And later still, when all the neighborhood was getting ready for sleep, I went out to observe the effects of moonlight on the tract houses and their lawns and driveways. I walked around for quite some time, sketching and marveling and seeing not a soul. What could easily be described as an ordinary setting during the day became a realm of mystery and wonder - even moreso because of the contrast with how most people conventionally view such a place (even those who live there and like it; even me two hours earlier). I felt like waking up everyone in their sleepy houses and telling them to come out and see where they lived: not in suburbia but in an amazing universe.

(The sense of being a lone witness was happily banished the next day when Laura later told me that she and some friends had enjoyed a similar walk with similar feelings some time ago).

Unfortunately, my late night inspiration didn't translate very effectively into art. Maybe because I was too sleepy. Maybe because Bill was still up watching TV, and I got too caught up in an episode of Futurama to concentrate on painting. Maybe because painting night scenes isn't always easy. But I made a try at it. One can sometimes learn by trying:

On the second day I started to do stronger work. I'd come to paint picturesque farmland and was surprised to get better results by sticking around the house, doing a painting of the front window and garden; a painting of the pink flamingo who resides in the backyard hosta patch (see painting at the start of this posting).

As Bill sort of had to remind me, this is how the project is supposed to work. My hosts' world turns up new and unexpected subject matter; new things provoke fresh creative dialogue. Turning life in a subdivision into a painting may take more conceptual effort than painting a pretty field, it may force me to give more of myself to the enterprise.

That evening, Laura and I went to a nearby hilltop to watch the full moon rise. It was a highlight of the visit, but I decided not to do another moon painting.

For my third painting on the second day, I went back to open space and night, but with more conviction and confidence and better energy than the day before. Also, Bill and I were watching Jon Stewart while I painted. Maybe that helped. 

Using a black panel, I could suggest the telephone lines by scraping into the blue-gray paint with the sharp end of a broken paintbrush. This technique can make a painting a lot more interesting or ruin it in a few seconds.  Here's are two close-ups:

Choosing what to paint is almost always a big challenge. At home I seem to spend most of my time trying to decide what to paint. On tour, I force myself to spend more time painting than choosing, but by the last day I always have such a backlog of ideas that the strain of choosing often shows. Sometimes the last few paintings have a special intensity of very focused, direct action (see my 1st stop), but if my focus doesn't hold, they instead show signs of indecision and scattered energy.

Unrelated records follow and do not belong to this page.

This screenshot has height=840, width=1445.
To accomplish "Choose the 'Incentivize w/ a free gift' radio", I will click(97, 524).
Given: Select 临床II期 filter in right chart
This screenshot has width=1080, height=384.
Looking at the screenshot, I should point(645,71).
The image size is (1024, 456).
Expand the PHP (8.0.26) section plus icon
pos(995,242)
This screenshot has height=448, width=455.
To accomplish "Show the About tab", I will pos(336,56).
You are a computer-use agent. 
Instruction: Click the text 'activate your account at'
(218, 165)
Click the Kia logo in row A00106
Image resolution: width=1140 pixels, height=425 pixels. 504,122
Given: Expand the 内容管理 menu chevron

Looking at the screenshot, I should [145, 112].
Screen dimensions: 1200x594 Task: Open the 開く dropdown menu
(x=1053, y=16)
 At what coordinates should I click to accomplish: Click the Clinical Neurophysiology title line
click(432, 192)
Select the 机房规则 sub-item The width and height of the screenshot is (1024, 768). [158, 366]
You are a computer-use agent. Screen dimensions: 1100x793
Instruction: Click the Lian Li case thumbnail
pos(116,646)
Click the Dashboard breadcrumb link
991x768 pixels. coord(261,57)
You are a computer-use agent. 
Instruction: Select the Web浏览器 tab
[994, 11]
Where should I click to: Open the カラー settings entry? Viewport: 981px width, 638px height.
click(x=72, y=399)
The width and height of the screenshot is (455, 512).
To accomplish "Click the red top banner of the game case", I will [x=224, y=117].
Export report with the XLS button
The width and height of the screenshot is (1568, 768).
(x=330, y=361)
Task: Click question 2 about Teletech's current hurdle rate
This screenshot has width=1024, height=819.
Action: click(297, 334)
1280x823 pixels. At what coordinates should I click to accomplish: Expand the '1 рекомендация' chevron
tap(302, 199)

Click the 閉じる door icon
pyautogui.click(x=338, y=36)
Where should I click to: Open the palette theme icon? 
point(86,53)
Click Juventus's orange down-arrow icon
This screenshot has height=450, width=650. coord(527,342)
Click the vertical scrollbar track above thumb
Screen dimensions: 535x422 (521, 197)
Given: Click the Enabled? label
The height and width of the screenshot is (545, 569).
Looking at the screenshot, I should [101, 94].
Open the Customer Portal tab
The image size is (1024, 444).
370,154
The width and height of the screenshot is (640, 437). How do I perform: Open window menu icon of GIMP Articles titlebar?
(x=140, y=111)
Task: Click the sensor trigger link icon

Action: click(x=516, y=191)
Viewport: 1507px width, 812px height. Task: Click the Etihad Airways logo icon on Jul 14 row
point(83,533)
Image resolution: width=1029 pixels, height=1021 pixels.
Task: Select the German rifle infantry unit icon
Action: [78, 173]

The three paintings from the third day are a mixed bag. The sky paintings were meant to convey my fleeting sense that the big puffy clouds floating over the little houses carried some sort of judgment. The contrast between the clouds' grandeur and out little lives below could be uplifting, but I decided it should have an ominous edge...and painted too much darkness into the clouds.

On reflection, I think the dark gray in the big cloud sits too heavily, but the next close-up shows a part of the cloud where the paint still has lots of life:

The second "house and ominous cloud" painting was done after I'd taken a small tour of the Mendon Center Elementary School grounds - which are located right behind this house. 

Incidentally, my school tour consisted of jogging barefoot around the playground for 10 or 15 minutes.  35 years ago, when the place was a junior high school, a friend and I got out of dodgeball and baseball by running during gym.  We ran outside, even during thunderstorms, and our classmates probably thought we were odd, especially when we stopped wearing shoes.  At age 49, I may have appeared even odder, but my feet and the grass enjoyed a 35 year reunion.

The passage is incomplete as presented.